» Set exercise:
Please reproduce the material below line for line, changing nothing.

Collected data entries
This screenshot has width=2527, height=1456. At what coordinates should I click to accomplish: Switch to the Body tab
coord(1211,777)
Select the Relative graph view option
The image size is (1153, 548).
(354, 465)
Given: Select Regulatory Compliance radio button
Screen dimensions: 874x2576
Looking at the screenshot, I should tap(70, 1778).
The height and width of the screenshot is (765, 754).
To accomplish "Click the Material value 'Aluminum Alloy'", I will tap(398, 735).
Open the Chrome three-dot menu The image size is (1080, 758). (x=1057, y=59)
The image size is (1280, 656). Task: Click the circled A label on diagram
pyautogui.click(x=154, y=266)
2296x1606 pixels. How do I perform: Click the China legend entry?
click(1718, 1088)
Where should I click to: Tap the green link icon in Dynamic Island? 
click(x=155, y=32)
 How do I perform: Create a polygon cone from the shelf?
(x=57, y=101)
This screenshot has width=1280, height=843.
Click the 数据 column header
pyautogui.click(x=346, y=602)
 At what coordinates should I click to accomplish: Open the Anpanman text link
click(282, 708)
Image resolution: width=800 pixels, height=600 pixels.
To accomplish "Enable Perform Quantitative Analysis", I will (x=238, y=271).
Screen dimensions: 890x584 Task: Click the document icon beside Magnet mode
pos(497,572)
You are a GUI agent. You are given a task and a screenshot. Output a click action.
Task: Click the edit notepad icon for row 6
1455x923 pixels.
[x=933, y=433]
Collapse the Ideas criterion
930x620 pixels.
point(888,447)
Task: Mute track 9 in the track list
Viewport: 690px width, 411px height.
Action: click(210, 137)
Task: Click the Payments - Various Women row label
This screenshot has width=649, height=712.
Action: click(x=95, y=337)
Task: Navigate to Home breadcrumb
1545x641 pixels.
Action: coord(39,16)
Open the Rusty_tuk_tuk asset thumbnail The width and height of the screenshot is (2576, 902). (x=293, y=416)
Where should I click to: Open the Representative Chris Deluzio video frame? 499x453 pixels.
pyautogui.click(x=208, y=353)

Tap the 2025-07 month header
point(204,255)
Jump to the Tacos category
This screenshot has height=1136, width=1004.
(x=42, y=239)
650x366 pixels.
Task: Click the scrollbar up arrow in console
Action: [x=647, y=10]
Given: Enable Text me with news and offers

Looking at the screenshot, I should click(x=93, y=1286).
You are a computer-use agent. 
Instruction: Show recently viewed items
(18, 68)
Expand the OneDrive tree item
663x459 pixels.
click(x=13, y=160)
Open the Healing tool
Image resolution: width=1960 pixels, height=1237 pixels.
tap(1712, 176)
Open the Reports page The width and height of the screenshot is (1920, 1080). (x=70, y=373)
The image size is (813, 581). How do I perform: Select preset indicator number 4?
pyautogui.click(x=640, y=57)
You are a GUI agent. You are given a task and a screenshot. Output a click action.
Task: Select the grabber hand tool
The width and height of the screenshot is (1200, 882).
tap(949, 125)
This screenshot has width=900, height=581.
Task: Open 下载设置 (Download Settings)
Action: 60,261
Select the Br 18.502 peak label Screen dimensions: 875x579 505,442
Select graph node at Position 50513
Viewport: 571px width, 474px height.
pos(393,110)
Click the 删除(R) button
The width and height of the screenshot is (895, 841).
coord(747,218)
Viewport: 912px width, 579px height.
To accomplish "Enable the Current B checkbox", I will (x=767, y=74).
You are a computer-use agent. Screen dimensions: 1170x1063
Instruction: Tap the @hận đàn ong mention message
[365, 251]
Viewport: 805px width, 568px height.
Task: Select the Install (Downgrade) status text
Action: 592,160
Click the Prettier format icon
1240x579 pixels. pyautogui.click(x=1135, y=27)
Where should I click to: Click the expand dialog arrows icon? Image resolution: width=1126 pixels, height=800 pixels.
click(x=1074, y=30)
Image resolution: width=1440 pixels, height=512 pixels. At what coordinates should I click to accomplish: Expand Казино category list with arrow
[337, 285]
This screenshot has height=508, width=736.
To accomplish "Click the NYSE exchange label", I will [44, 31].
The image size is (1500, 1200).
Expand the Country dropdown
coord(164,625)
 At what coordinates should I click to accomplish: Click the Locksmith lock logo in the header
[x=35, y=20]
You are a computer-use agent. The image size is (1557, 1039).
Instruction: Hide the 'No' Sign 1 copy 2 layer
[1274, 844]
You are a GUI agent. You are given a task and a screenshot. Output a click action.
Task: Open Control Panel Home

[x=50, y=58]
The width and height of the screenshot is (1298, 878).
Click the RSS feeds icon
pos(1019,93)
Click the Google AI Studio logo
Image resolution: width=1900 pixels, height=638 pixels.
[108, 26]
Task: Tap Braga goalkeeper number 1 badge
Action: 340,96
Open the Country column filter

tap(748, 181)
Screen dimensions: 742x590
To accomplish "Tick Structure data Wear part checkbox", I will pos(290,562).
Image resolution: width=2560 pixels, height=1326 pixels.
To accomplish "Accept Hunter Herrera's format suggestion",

» Result of the exercise:
This screenshot has width=2527, height=1456. At what coordinates should I click to accomplish: Switch to the Body tab
coord(1211,777)
Select the Relative graph view option
The image size is (1153, 548).
(354, 465)
Given: Select Regulatory Compliance radio button
Screen dimensions: 874x2576
Looking at the screenshot, I should tap(70, 1778).
The height and width of the screenshot is (765, 754).
To accomplish "Click the Material value 'Aluminum Alloy'", I will tap(398, 735).
Open the Chrome three-dot menu The image size is (1080, 758). (x=1057, y=59)
The image size is (1280, 656). Task: Click the circled A label on diagram
pyautogui.click(x=154, y=266)
2296x1606 pixels. How do I perform: Click the China legend entry?
click(1718, 1088)
Where should I click to: Tap the green link icon in Dynamic Island? 
click(x=155, y=32)
 How do I perform: Create a polygon cone from the shelf?
(x=57, y=101)
This screenshot has width=1280, height=843.
Click the 数据 column header
pyautogui.click(x=346, y=602)
 At what coordinates should I click to accomplish: Open the Anpanman text link
click(282, 708)
Image resolution: width=800 pixels, height=600 pixels.
To accomplish "Enable Perform Quantitative Analysis", I will (x=238, y=271).
Screen dimensions: 890x584 Task: Click the document icon beside Magnet mode
pos(497,572)
You are a GUI agent. You are given a task and a screenshot. Output a click action.
Task: Click the edit notepad icon for row 6
1455x923 pixels.
[x=933, y=433]
Collapse the Ideas criterion
930x620 pixels.
point(888,447)
Task: Mute track 9 in the track list
Viewport: 690px width, 411px height.
Action: click(210, 137)
Task: Click the Payments - Various Women row label
This screenshot has width=649, height=712.
Action: click(x=95, y=337)
Task: Navigate to Home breadcrumb
1545x641 pixels.
Action: coord(39,16)
Open the Rusty_tuk_tuk asset thumbnail The width and height of the screenshot is (2576, 902). (x=293, y=416)
Where should I click to: Open the Representative Chris Deluzio video frame? 499x453 pixels.
pyautogui.click(x=208, y=353)

Tap the 2025-07 month header
point(204,255)
Jump to the Tacos category
This screenshot has height=1136, width=1004.
(x=42, y=239)
650x366 pixels.
Task: Click the scrollbar up arrow in console
Action: [x=647, y=10]
Given: Enable Text me with news and offers

Looking at the screenshot, I should click(x=93, y=1286).
You are a computer-use agent. 
Instruction: Show recently viewed items
(18, 68)
Expand the OneDrive tree item
663x459 pixels.
click(x=13, y=160)
Open the Healing tool
Image resolution: width=1960 pixels, height=1237 pixels.
tap(1712, 176)
Open the Reports page The width and height of the screenshot is (1920, 1080). (x=70, y=373)
The image size is (813, 581). How do I perform: Select preset indicator number 4?
pyautogui.click(x=640, y=57)
You are a GUI agent. You are given a task and a screenshot. Output a click action.
Task: Select the grabber hand tool
The width and height of the screenshot is (1200, 882).
tap(949, 125)
This screenshot has width=900, height=581.
Task: Open 下载设置 (Download Settings)
Action: 60,261
Select the Br 18.502 peak label Screen dimensions: 875x579 505,442
Select graph node at Position 50513
Viewport: 571px width, 474px height.
pos(393,110)
Click the 删除(R) button
The width and height of the screenshot is (895, 841).
coord(747,218)
Viewport: 912px width, 579px height.
To accomplish "Enable the Current B checkbox", I will (x=767, y=74).
You are a computer-use agent. Screen dimensions: 1170x1063
Instruction: Tap the @hận đàn ong mention message
[365, 251]
Viewport: 805px width, 568px height.
Task: Select the Install (Downgrade) status text
Action: 592,160
Click the Prettier format icon
1240x579 pixels. pyautogui.click(x=1135, y=27)
Where should I click to: Click the expand dialog arrows icon? Image resolution: width=1126 pixels, height=800 pixels.
click(x=1074, y=30)
Image resolution: width=1440 pixels, height=512 pixels. At what coordinates should I click to accomplish: Expand Казино category list with arrow
[337, 285]
This screenshot has height=508, width=736.
To accomplish "Click the NYSE exchange label", I will [44, 31].
The image size is (1500, 1200).
Expand the Country dropdown
coord(164,625)
 At what coordinates should I click to accomplish: Click the Locksmith lock logo in the header
[x=35, y=20]
You are a computer-use agent. The image size is (1557, 1039).
Instruction: Hide the 'No' Sign 1 copy 2 layer
[1274, 844]
You are a GUI agent. You are given a task and a screenshot. Output a click action.
Task: Open Control Panel Home

[x=50, y=58]
The width and height of the screenshot is (1298, 878).
Click the RSS feeds icon
pos(1019,93)
Click the Google AI Studio logo
Image resolution: width=1900 pixels, height=638 pixels.
[108, 26]
Task: Tap Braga goalkeeper number 1 badge
Action: 340,96
Open the Country column filter

tap(748, 181)
Screen dimensions: 742x590
To accomplish "Tick Structure data Wear part checkbox", I will pos(290,562).
Image resolution: width=2560 pixels, height=1326 pixels.
To accomplish "Accept Hunter Herrera's format suggestion",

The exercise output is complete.